By Marcello Cherchi, MD PhD
For patients
Benign paroxysmal positional vertigo (BPPV) is an inner ear problem that can cause the symptom of disequilibrium. BPPV can affect different parts of the inner ear. The anterior semicircular canal (also called the superior semicircular canal) is the least commonly affected part of the ear in BPPV. Treatment is usually done by a physical therapist using a specific series of maneuvers.
For clinicians
Anterior (sometimes called superior) semicircular canal benign paroxysmal positional vertigo (BPPV) is the rarest form of BPPV. This rarity is plausibly due to the fact that the anterior semicircular canal is the highest of the three canals, and in the course of regular activities, gravity is likely to cause loose otoliths to exit that higher canal and instead enter one of the lower canals (posterior or lateral). Some literature suggests that anterior semicircular canal BPPV is more common after head trauma (Jackson, Morgan et al. 2007, Dlugaiczyk, Siebert et al. 2011).
Anterior semicircular canal BPPV is diagnosed using the Dix-Hallpike maneuver (like posterior semicircular canal BPPV), but the pattern of observed eye movements is different than that found with posterior semicircular canal BPPV. Specifically, in anterior semicircular canal BPPV the pattern of observed eye movements consists of a combination of nystagmus in which the fast phase is contraversive (beating towards the unaffected ear), contratorsional (the top pole of the eye rotates towards the unaffected ear) and down beat (towards the patient’s feet).

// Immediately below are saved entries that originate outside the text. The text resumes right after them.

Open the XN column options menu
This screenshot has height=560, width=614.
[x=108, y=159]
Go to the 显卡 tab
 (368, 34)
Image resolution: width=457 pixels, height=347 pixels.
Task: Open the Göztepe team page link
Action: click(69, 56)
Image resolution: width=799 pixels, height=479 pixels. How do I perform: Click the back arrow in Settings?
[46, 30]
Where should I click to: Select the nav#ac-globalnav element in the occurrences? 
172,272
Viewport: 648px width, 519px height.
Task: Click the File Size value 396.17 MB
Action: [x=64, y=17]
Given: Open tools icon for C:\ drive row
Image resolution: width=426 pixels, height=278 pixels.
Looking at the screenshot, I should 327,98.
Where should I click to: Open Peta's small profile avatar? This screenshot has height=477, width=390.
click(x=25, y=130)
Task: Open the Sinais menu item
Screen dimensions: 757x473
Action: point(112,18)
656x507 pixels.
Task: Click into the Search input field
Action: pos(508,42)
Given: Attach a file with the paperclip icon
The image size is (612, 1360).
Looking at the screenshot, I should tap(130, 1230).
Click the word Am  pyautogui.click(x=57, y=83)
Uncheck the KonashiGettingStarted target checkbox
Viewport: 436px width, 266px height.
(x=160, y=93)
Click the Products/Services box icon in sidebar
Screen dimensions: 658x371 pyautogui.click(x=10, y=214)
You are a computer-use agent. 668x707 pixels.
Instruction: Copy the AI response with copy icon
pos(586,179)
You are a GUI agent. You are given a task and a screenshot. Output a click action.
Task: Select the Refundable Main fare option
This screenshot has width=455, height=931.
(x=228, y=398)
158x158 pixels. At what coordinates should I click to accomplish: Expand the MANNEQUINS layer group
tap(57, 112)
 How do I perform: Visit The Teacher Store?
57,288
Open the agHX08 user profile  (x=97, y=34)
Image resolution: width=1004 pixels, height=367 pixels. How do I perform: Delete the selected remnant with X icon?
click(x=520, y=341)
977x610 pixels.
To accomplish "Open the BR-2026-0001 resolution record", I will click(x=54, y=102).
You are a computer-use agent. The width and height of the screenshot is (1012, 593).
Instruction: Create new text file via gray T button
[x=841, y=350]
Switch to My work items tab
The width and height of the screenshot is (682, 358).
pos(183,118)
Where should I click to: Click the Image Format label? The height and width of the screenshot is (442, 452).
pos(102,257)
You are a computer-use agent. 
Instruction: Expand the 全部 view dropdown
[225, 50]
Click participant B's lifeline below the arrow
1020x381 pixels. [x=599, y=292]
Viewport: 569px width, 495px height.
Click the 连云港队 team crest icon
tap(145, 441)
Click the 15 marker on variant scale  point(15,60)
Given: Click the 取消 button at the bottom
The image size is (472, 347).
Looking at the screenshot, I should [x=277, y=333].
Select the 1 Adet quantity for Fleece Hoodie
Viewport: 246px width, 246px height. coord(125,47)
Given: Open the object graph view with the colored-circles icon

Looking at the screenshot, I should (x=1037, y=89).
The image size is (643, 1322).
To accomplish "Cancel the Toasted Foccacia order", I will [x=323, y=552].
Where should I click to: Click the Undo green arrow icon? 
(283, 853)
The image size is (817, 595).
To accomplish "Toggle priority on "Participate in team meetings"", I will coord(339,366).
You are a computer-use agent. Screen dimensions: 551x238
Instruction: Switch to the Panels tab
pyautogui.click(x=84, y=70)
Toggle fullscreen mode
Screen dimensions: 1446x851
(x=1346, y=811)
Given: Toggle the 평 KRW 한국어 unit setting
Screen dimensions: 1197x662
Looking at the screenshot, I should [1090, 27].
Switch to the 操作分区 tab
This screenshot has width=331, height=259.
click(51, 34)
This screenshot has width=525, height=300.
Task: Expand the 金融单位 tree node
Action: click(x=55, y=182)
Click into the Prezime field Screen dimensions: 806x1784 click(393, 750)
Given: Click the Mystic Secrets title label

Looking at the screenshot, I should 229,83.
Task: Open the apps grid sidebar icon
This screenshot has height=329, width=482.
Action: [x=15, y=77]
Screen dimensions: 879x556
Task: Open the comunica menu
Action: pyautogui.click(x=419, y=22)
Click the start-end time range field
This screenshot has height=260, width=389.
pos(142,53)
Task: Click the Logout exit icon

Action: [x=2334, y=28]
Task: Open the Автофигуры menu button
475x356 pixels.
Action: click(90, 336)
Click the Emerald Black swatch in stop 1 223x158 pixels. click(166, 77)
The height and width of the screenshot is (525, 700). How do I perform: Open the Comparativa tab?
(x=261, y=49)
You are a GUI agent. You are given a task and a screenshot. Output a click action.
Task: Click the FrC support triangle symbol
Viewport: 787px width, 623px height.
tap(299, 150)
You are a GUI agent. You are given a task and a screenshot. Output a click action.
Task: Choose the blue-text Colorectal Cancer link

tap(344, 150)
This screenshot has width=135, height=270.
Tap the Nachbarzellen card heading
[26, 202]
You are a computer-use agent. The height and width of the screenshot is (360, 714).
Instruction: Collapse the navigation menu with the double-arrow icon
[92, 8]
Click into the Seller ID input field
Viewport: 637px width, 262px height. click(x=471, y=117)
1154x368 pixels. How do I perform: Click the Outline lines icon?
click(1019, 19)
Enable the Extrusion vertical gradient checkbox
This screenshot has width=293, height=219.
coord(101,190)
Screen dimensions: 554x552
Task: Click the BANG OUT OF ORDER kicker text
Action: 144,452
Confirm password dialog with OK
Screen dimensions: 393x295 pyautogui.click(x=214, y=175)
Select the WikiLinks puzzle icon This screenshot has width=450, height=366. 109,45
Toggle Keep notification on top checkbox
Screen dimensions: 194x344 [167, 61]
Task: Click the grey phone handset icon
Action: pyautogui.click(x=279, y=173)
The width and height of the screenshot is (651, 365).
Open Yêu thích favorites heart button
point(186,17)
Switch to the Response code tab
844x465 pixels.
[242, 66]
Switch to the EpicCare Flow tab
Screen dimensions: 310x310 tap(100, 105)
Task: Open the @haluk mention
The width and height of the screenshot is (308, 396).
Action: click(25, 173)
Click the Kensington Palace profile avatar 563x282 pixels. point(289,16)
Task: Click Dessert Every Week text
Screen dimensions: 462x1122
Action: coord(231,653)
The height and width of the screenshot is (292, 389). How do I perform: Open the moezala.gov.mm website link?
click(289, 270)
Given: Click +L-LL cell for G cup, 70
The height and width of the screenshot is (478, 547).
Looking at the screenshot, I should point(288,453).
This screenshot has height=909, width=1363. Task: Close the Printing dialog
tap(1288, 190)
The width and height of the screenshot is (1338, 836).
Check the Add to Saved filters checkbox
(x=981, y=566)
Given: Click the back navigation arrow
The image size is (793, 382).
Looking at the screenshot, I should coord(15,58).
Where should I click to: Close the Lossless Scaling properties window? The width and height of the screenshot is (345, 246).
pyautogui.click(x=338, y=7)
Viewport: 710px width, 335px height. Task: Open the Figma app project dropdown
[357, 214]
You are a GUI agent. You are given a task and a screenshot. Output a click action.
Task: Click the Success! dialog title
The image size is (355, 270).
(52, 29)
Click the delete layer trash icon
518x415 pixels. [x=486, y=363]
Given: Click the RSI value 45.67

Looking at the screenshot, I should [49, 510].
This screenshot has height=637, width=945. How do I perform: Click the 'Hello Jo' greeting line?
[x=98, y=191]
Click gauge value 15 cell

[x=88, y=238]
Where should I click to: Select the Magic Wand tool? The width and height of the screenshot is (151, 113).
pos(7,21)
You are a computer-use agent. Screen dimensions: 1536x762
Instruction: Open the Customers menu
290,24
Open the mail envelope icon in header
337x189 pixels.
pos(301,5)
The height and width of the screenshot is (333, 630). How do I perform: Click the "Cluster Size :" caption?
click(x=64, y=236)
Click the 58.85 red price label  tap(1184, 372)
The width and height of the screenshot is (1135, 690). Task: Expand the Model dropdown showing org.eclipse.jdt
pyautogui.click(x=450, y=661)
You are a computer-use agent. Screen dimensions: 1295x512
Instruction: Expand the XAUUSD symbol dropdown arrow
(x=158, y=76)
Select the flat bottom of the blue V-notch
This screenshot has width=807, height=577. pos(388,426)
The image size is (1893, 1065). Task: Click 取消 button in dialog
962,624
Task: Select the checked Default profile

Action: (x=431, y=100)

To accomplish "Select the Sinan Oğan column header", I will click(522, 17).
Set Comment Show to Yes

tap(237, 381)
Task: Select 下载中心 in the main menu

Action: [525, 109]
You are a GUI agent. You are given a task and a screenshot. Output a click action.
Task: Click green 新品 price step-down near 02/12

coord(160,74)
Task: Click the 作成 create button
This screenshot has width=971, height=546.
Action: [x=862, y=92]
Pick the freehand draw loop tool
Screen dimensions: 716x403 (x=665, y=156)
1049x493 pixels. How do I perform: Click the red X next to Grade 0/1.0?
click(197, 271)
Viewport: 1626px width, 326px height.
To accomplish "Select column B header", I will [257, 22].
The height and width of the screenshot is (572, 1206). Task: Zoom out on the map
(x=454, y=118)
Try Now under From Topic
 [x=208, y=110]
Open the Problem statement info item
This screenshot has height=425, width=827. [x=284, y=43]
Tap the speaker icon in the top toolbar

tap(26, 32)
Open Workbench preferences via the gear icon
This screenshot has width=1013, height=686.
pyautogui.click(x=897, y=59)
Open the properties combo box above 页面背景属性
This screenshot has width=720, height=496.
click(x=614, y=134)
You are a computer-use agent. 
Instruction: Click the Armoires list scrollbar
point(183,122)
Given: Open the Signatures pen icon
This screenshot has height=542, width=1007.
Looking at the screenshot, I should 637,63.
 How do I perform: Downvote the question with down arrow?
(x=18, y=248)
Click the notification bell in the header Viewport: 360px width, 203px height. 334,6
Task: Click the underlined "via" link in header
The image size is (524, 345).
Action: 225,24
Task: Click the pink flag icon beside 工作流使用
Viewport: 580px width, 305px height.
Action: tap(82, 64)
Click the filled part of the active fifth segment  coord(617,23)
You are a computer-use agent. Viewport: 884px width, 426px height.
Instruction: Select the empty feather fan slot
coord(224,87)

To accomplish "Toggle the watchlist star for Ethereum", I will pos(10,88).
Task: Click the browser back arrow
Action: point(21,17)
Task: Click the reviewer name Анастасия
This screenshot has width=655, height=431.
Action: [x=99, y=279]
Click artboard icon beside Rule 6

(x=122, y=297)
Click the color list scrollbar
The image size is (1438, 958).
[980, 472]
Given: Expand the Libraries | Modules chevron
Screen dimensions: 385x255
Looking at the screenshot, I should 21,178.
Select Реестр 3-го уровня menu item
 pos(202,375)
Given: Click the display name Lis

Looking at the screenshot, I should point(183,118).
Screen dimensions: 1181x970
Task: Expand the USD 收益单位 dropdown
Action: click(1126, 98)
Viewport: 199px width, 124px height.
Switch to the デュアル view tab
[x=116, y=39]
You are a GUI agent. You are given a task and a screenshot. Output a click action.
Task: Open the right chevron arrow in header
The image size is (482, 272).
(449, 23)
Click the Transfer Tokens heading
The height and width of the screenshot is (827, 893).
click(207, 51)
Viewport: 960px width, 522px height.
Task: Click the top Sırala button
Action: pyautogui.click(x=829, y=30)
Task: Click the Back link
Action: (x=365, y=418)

Because anterior semicircular canal BPPV is relatively rare, it has also been more difficult to study. Treatment maneuvers described include the reverse Epley maneuver (Honrubia, Baloh et al. 1999), the Semont maneuver (Semont, Freyss et al. 1988), the Casani maneuver (Casani, Cerchiai et al. 2011), the Kim maneuver (Kim, Shin et al. 2005) and the Yacovino maneuver (Yacovino, Hain et al. 2009).
Given that anterior semicircular canal BPPV is rare, that its pattern of nystagmus is unusual, and that its treatment maneuvers are neither well known nor well demonstrated on internet videos, it is appropriate for patients to consult with a vestibular physical therapist.
References
Casani, A. P., N. Cerchiai, I. Dallan and S. Sellari-Franceschini (2011). “Anterior canal lithiasis: diagnosis and treatment.” Otolaryngol Head Neck Surg 144(3): 412-418.
Dlugaiczyk, J., S. Siebert, D. J. Hecker, C. Brase and B. Schick (2011). “Involvement of the anterior semicircular canal in posttraumatic benign paroxysmal positioning vertigo.” Otol Neurotol 32(8): 1285-1290.
Honrubia, V., R. W. Baloh, M. R. Harris and K. M. Jacobson (1999). “Paroxysmal positional vertigo syndrome.” Am J Otol 20(4): 465-470.
Jackson, L. E., B. Morgan, J. C. Fletcher, Jr. and W. W. Krueger (2007). “Anterior canal benign paroxysmal positional vertigo: an underappreciated entity.” Otol Neurotol 28(2): 218-222.
Kim, Y. K., J. E. Shin and J. W. Chung (2005). “The effect of canalith repositioning for anterior semicircular canal canalithiasis.” ORL J Otorhinolaryngol Relat Spec 67(1): 56-60.
Semont, A., G. Freyss and E. Vitte (1988). “Curing the BPPV with a liberatory maneuver.” Adv Otorhinolaryngol 42: 290-293.
Yacovino, D. A., T. C. Hain and F. Gualtieri (2009). “New therapeutic maneuver for anterior canal benign paroxysmal positional vertigo.” J Neurol 256(11): 1851-1855.